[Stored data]
---------------

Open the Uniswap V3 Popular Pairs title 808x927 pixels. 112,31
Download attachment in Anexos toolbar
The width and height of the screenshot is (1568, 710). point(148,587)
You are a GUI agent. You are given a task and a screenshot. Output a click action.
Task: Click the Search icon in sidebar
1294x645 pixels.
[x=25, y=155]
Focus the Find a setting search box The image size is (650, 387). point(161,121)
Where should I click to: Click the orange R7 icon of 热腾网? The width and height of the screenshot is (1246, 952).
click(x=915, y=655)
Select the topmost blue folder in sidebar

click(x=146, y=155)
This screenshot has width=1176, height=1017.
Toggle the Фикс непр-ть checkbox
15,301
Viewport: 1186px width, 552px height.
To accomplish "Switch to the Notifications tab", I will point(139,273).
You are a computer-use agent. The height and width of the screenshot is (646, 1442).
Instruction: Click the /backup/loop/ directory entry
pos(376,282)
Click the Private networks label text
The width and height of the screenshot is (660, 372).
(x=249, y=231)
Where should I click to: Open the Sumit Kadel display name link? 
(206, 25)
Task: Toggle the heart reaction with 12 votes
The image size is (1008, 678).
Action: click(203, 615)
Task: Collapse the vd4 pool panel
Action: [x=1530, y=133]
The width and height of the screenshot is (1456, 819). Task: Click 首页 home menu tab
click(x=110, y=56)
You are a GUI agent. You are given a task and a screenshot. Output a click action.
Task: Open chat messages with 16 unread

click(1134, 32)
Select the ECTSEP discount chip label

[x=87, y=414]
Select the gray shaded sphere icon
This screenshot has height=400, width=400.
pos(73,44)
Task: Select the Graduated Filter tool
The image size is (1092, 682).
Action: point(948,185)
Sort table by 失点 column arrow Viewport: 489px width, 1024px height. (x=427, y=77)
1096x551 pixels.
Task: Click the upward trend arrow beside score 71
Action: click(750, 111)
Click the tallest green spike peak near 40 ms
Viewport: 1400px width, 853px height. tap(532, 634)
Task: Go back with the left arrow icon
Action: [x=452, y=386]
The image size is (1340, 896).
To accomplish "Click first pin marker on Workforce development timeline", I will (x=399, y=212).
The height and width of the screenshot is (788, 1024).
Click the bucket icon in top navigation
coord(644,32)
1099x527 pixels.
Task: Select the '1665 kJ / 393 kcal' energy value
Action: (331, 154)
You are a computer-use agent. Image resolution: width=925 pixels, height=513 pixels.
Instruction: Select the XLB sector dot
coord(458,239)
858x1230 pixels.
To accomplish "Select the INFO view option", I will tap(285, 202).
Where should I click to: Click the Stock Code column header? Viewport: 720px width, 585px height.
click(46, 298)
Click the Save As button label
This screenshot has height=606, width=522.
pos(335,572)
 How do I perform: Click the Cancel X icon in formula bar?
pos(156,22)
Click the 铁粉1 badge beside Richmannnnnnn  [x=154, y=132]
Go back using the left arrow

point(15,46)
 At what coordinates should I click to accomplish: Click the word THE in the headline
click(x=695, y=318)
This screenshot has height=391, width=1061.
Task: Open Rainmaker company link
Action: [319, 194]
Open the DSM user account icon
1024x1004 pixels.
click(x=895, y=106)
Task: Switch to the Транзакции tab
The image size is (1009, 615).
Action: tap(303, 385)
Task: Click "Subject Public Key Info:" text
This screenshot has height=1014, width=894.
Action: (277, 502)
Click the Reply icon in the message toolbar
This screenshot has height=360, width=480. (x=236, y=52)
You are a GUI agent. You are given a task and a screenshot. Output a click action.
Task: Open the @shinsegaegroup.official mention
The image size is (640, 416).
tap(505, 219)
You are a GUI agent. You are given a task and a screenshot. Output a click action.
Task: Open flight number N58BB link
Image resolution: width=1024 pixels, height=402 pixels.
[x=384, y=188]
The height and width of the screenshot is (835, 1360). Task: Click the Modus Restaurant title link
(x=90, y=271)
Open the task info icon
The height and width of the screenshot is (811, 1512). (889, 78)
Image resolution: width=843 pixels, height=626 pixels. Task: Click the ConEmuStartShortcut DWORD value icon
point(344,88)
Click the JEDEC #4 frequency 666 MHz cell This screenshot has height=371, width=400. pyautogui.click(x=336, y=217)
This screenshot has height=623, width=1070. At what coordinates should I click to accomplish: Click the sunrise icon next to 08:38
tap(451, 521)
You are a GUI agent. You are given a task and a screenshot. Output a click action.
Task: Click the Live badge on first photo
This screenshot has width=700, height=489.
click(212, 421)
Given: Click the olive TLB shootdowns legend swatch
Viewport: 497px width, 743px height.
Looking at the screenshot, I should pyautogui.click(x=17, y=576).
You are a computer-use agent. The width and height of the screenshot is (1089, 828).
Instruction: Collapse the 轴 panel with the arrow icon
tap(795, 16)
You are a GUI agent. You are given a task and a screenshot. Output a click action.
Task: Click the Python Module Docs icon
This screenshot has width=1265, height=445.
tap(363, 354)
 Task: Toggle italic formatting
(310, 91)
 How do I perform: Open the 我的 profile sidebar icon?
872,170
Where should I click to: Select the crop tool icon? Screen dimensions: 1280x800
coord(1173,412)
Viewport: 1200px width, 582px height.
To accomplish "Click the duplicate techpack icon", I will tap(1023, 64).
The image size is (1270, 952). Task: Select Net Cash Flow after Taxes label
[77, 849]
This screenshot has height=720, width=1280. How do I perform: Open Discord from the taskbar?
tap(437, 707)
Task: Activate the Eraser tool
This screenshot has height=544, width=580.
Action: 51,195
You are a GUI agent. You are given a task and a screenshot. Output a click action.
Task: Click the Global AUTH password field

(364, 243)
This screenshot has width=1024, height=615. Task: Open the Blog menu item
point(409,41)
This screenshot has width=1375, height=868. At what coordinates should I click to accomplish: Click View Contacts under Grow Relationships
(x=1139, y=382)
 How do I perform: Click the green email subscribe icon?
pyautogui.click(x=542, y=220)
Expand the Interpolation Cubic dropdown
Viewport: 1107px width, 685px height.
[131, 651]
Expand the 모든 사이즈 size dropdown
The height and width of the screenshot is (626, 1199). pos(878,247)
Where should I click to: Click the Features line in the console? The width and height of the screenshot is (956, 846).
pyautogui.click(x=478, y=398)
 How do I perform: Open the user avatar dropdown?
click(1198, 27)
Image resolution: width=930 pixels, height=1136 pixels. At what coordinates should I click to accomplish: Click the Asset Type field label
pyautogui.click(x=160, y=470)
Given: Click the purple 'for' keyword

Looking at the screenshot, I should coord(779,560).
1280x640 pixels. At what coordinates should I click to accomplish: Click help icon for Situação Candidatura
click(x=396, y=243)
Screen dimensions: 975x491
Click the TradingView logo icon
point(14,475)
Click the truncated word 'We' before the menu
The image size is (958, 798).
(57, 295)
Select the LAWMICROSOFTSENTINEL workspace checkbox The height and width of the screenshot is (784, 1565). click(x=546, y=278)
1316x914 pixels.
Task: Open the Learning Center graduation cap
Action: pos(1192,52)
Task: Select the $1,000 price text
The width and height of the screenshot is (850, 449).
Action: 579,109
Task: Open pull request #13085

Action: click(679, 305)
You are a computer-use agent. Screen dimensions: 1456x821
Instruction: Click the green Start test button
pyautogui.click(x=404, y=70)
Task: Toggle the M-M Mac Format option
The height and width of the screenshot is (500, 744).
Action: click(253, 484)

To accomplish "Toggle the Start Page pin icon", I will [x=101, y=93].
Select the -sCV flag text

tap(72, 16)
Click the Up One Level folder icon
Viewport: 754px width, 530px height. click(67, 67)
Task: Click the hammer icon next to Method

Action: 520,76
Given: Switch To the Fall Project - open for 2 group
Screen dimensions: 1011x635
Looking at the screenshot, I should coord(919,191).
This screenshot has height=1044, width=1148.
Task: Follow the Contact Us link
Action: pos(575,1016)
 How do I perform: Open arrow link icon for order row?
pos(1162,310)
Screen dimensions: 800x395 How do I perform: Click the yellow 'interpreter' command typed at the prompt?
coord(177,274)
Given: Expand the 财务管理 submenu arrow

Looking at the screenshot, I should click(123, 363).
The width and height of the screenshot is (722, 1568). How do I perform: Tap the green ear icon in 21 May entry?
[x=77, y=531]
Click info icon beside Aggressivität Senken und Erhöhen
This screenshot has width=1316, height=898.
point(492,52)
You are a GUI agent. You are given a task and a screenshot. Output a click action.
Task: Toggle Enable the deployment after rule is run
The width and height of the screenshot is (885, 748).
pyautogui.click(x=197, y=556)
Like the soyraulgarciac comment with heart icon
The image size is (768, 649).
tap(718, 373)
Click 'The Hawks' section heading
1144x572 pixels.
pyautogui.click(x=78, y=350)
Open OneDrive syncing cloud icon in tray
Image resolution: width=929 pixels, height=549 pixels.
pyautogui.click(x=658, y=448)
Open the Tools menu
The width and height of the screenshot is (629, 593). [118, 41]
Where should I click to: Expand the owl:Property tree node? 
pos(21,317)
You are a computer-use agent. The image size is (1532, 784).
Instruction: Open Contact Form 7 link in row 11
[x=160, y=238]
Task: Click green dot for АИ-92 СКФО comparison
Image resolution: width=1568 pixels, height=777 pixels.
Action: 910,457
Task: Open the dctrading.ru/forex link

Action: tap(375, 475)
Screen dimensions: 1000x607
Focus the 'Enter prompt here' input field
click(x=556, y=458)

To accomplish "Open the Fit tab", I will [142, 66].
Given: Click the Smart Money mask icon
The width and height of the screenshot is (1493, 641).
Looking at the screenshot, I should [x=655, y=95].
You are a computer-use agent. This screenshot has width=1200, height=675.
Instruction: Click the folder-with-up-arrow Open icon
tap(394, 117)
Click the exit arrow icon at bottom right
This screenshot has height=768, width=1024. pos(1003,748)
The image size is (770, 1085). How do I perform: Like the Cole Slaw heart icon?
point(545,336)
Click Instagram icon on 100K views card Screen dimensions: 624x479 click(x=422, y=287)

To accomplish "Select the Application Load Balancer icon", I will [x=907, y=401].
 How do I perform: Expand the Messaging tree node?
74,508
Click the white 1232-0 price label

---------------

> [Work item]: The response consists of the lines above that contain "will".

> [Exercise answer]:
To accomplish "Switch to the Notifications tab", I will point(139,273).
To accomplish "Click first pin marker on Workforce development timeline", I will (x=399, y=212).
To accomplish "Select the INFO view option", I will tap(285, 202).
To accomplish "Click the duplicate techpack icon", I will tap(1023, 64).
To accomplish "Toggle the Start Page pin icon", I will [x=101, y=93].
To accomplish "Open the Fit tab", I will [142, 66].
To accomplish "Select the Application Load Balancer icon", I will [x=907, y=401].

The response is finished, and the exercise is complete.